Am 04.05.2010 um 11:09 schrieb Gisle Aas:

> I regret that I let \C sneak into the URI module.  Now we have an interface 
> that depends on the internal UTF-8 flag of the stings passed in.

Does it? How so? If it's a byte string, well, it's a byte string, and \C 
doesn't change that. If, on the other hand, it's a text string, \C forces byte 
semantics upon it. Isn't that what you want to do in that function? (Okay, 
there's no spec for that function, so I don't really know what you want to do.) 
But doesn't the function return the same result regardless of the UTF-8 flag 
being set or not?

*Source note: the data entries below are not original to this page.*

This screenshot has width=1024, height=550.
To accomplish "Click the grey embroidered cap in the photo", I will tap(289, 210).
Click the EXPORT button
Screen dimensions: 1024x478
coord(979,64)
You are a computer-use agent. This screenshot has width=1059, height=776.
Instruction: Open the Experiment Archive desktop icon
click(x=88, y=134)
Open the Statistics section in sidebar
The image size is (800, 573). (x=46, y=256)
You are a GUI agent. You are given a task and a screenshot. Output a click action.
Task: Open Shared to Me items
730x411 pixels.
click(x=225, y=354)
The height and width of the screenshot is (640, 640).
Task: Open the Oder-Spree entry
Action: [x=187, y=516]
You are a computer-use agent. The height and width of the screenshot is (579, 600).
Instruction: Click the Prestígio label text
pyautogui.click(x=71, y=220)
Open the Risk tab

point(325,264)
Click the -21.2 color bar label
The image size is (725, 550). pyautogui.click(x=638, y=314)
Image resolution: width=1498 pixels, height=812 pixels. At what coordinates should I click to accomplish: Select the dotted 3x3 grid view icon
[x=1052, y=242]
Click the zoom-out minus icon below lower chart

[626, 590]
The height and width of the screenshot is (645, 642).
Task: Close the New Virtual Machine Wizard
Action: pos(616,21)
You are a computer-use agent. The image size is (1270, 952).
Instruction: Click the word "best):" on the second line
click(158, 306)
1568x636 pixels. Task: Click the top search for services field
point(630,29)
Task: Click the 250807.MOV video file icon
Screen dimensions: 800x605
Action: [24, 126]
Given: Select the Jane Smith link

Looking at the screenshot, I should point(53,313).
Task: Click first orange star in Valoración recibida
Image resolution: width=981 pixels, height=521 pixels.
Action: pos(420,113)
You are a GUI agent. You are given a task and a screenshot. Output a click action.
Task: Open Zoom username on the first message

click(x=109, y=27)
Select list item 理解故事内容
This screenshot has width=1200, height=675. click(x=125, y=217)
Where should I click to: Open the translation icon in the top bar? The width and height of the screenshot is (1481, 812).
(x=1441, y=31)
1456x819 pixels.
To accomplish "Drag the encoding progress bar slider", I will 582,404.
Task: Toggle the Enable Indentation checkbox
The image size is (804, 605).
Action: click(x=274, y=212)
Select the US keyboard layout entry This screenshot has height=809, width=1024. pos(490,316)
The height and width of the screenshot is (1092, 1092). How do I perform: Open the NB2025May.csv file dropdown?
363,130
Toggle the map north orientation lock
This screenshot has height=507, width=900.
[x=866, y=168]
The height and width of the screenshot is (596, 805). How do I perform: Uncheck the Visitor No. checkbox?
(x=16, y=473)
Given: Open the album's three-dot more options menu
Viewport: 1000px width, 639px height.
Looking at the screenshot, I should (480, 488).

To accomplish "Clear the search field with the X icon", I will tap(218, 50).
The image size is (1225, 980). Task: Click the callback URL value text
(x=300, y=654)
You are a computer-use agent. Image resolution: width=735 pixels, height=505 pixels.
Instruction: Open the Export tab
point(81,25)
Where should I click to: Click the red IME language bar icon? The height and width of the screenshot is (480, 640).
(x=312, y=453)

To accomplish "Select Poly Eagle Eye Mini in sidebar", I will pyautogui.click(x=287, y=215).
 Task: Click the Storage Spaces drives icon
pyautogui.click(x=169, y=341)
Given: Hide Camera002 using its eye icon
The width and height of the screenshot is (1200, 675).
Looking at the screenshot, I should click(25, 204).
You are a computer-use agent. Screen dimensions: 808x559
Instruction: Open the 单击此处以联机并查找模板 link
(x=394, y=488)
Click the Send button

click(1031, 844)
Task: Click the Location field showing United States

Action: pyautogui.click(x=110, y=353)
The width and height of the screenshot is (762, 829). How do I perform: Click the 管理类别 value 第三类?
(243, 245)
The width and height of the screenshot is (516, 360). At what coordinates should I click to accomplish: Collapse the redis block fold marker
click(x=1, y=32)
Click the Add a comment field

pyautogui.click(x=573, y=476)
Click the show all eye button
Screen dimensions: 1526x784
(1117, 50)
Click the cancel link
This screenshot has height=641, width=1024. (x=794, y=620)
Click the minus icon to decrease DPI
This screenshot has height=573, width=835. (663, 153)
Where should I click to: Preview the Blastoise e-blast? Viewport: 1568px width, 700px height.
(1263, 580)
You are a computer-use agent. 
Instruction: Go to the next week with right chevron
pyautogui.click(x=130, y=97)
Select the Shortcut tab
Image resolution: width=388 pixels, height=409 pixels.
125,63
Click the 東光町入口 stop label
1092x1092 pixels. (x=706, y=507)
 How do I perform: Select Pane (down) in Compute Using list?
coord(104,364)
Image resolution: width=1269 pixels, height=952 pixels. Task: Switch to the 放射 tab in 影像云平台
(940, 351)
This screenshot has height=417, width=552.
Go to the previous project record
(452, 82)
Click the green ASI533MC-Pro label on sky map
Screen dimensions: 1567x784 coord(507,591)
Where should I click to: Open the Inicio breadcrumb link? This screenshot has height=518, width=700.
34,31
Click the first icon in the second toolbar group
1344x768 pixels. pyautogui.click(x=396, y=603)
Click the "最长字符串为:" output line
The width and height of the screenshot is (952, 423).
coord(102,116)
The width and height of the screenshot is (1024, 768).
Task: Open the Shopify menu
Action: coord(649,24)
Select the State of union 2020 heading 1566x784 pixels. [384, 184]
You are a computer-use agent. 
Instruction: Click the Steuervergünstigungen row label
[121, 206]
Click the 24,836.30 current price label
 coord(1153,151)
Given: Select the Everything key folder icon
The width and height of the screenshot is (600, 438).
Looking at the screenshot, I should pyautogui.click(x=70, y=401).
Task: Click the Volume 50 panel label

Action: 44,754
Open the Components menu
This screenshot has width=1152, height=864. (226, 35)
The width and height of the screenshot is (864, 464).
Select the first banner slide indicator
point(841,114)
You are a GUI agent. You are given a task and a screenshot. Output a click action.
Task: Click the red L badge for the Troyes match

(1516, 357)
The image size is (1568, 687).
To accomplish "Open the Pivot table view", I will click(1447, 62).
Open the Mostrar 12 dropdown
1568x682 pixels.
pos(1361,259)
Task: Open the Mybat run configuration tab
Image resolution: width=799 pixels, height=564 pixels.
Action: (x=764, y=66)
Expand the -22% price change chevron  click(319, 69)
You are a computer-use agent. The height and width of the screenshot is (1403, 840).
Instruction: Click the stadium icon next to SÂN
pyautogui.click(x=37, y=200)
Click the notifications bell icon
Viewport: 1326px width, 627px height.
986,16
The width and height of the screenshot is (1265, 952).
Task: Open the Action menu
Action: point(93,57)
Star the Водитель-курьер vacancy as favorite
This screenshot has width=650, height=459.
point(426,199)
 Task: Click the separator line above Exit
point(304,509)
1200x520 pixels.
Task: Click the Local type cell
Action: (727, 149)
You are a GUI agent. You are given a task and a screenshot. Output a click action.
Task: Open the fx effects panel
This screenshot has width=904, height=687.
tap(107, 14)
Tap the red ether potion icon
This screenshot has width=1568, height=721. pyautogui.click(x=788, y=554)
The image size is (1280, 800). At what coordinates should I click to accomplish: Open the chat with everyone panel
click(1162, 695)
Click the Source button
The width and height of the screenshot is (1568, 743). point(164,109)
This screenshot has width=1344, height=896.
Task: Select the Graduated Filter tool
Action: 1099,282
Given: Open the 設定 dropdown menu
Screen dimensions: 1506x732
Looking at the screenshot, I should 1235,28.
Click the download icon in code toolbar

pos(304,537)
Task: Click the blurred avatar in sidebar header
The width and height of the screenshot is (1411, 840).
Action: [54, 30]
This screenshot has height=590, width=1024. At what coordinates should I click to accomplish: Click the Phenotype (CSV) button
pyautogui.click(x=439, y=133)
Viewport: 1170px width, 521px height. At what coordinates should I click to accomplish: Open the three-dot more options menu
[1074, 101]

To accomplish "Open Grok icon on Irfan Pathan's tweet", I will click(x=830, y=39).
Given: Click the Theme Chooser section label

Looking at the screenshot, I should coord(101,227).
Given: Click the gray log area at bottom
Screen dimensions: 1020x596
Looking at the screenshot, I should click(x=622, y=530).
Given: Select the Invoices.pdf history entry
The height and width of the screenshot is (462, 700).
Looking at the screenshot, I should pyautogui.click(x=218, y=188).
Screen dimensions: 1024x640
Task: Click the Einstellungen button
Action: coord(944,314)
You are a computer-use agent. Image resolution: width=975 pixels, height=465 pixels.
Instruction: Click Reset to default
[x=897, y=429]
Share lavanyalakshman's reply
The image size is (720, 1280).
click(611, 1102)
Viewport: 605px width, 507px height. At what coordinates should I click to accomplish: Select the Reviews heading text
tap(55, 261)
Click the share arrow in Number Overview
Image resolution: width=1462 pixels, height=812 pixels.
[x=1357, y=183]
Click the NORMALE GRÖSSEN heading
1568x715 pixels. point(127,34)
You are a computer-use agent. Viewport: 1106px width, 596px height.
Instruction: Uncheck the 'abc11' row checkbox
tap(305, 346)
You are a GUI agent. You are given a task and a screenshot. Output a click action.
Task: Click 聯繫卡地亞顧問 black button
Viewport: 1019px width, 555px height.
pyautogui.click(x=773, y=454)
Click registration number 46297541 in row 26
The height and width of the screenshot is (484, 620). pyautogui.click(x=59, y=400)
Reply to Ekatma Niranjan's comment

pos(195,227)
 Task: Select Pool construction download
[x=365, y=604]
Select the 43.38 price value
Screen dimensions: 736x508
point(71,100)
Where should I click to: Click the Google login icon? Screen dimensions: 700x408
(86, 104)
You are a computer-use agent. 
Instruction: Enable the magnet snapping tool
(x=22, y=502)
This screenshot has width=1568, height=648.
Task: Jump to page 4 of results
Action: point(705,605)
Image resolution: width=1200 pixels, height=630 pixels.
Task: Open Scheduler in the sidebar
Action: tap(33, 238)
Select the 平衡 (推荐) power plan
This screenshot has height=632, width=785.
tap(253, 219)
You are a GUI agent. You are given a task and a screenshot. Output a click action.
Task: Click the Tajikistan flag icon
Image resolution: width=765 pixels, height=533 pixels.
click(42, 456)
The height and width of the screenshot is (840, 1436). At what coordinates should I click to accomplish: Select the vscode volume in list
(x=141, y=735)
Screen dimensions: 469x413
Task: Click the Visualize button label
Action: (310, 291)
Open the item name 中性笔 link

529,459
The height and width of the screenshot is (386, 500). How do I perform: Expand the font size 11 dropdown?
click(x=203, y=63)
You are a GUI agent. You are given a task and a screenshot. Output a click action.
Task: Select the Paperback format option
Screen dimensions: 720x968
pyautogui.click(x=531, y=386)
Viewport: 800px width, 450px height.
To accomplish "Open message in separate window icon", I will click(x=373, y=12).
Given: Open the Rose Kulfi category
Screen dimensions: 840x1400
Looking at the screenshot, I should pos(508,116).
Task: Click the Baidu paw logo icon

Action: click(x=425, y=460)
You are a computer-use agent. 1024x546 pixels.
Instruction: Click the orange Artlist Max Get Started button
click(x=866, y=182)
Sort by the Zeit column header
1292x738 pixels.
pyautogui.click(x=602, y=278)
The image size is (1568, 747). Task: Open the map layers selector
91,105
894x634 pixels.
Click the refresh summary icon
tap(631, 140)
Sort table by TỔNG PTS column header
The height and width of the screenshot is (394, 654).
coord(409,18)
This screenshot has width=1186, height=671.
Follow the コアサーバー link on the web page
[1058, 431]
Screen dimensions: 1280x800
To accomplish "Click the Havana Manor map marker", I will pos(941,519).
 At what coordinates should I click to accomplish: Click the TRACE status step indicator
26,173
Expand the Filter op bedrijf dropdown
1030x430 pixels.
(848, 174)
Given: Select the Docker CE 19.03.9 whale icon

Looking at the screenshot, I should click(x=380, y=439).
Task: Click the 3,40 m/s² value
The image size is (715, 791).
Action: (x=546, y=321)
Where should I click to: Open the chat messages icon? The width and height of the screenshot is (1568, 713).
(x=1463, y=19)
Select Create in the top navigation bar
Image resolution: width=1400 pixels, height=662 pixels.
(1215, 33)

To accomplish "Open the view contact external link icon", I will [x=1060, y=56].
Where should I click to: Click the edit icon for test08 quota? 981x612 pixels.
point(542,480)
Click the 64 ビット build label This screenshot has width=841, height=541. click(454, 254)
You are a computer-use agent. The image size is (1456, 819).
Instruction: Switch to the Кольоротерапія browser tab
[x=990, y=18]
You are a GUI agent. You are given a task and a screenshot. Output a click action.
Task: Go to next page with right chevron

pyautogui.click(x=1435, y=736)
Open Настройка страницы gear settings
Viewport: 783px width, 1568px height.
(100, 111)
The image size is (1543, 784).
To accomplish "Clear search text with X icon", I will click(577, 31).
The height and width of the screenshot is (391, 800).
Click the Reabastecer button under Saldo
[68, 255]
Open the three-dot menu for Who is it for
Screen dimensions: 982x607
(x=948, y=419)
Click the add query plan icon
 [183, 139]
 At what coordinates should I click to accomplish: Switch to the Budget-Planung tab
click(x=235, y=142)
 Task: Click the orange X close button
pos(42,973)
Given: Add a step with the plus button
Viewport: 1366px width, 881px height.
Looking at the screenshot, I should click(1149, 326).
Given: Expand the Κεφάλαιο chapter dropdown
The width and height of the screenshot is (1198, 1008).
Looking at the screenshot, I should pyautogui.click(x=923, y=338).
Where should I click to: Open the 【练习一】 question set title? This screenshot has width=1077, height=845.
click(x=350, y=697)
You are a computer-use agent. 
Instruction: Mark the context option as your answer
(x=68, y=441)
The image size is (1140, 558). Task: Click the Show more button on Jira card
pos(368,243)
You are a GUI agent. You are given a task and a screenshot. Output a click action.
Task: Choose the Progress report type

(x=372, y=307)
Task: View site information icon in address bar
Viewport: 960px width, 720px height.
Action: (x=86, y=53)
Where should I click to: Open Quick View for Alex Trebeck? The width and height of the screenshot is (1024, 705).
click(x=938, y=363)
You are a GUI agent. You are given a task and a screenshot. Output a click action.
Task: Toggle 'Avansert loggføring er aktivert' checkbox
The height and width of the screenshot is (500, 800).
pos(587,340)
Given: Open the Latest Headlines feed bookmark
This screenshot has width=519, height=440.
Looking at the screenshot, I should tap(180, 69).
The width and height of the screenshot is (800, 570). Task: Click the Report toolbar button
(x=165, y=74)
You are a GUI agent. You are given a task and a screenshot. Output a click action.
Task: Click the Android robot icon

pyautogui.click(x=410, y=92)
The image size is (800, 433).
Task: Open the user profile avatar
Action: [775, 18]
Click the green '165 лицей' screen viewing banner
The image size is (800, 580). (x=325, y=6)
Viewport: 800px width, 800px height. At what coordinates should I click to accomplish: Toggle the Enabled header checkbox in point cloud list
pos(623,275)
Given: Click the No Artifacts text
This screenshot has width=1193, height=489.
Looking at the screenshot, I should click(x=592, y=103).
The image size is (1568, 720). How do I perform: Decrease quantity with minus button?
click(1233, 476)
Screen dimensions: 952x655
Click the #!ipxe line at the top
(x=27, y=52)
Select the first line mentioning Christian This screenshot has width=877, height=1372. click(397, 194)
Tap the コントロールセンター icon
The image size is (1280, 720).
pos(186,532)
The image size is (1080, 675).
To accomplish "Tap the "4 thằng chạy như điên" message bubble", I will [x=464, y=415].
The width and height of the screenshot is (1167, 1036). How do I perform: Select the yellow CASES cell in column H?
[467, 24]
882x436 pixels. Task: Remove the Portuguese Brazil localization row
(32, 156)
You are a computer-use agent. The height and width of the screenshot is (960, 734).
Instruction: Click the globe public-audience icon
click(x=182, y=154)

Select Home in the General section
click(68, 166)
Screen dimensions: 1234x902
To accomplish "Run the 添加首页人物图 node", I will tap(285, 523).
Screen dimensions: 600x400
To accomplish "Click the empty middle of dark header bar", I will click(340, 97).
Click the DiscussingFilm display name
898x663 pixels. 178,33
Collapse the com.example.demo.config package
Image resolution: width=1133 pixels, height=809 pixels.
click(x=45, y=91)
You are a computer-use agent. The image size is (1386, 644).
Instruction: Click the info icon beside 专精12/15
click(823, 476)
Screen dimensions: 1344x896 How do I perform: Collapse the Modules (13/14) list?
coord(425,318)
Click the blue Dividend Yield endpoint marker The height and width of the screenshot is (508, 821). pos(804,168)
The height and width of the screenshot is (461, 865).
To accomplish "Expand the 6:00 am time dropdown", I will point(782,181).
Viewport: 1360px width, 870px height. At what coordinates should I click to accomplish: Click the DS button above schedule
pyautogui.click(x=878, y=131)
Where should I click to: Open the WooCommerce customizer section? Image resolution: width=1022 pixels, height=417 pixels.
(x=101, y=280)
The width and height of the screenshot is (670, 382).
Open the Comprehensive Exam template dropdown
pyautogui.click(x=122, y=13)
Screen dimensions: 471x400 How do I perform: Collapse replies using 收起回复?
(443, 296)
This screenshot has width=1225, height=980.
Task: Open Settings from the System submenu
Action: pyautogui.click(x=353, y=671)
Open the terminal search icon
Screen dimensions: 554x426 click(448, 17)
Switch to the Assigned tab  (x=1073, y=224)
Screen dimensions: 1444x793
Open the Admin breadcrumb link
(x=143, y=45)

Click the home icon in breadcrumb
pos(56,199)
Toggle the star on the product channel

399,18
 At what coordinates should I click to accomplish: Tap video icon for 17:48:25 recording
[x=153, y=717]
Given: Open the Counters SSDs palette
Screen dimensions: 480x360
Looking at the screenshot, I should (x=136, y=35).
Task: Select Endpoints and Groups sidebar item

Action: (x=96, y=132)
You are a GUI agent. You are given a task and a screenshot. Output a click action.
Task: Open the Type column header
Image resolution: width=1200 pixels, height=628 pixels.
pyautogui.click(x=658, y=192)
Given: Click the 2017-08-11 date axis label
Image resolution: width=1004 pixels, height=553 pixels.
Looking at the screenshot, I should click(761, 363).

As demonstrated by this test script:

use strict;
use warnings;
use utf8; # source in UTF-8
use Encode;
binmode STDOUT, ':utf8'; # terminal UTF-8
my $text   = 'Käse'; # all characters below 256
my $bytes  = encode_utf8 $text;
my $text2  = 'Jiří'; # some characters above 255
my $bytes2 = encode_utf8 $text2;
printf "%x %s\n", ord $_, $_ for
    $text,
    $text =~ m/(\C)/g,
    $bytes,
    $bytes =~ m/(\C)/g,
    $text2,
    $text2 =~ m/(\C)/g,
    $bytes2,
    $bytes2 =~ m/(\C)/g;


> This makes it very hard to explain, makes it not do what you want when 
> different type of strings are combined and makes it hard to fix in ways that 
> don't break some code.

Could you provide an example of how this might not do what you want when 
different types of strings are combined?

> My plan for fixing this is to introduce URI::IRI with an interface that 
> encode all non-URI characters as percent-encoded UTF-8 and live with the 
> inconsistency for URI (until Perl redefine what \C means).